Now, as cool as Eyez may appear, there’s still plenty of reasons to be cautious. That animation video is great, but it’s not a real product. Is it vaporware? Well, the cynic in me says it’s too early to say otherwise, but ZionEyez CTO, Joe Taylor, is coming from Flip, a company that made millions on mobile cameras , and I don’t think there’s anything in this build that would be impossible or undeliverable at this price. Should we be concerned that Eyez is coming from a crowd sourced project rather than a big name distributor? Maybe. But it could also just be a sign that bright young entrepreneurs know that there’s more money to be made the longer they stay independent.
You know, I already pledged money to these guys, so maybe I’m biased. Look over their site, their project page, their specs, and decide for yourself.
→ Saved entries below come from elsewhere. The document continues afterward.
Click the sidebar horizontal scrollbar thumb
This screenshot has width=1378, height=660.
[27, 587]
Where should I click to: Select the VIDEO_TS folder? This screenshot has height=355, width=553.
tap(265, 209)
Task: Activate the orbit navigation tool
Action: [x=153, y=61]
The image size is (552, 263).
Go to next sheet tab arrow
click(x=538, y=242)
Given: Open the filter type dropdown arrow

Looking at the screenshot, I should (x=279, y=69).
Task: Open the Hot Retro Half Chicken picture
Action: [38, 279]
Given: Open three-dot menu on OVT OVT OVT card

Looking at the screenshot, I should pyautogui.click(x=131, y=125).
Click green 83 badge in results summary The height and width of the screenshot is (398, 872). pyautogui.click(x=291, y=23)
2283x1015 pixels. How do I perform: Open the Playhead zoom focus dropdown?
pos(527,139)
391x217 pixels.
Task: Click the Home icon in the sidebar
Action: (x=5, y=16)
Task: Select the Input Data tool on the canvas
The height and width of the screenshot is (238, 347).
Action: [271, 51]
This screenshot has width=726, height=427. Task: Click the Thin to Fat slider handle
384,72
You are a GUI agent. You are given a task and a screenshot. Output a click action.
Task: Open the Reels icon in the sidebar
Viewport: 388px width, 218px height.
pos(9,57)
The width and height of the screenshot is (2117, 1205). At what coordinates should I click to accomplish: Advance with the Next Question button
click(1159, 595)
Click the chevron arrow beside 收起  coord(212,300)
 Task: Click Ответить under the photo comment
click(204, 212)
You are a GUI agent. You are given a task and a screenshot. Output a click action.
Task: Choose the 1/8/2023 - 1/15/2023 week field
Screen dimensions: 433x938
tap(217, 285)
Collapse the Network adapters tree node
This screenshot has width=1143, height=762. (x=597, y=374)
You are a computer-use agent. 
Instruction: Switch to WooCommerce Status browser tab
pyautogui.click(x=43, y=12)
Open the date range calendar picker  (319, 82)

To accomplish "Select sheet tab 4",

What I’m certain of is that this kind of product – camera glasses that blend in and allow for easy hands free recording – is going to be hitting the mainstream, and soon. There are many companies entering this field, including big names like Polaroid, and roughly similar devices are already on the market. In the next few years the number of people wearing video glasses is likely to expand from celebrities like Lady Gaga to thousands of average people looking for an easy way to share their lives. That may excite you, it may you make you paranoid about privacy, or it may strike you as silly. Doesn’t matter. Get ready for everything you see to be on the social network. The future of mobile recording is very near.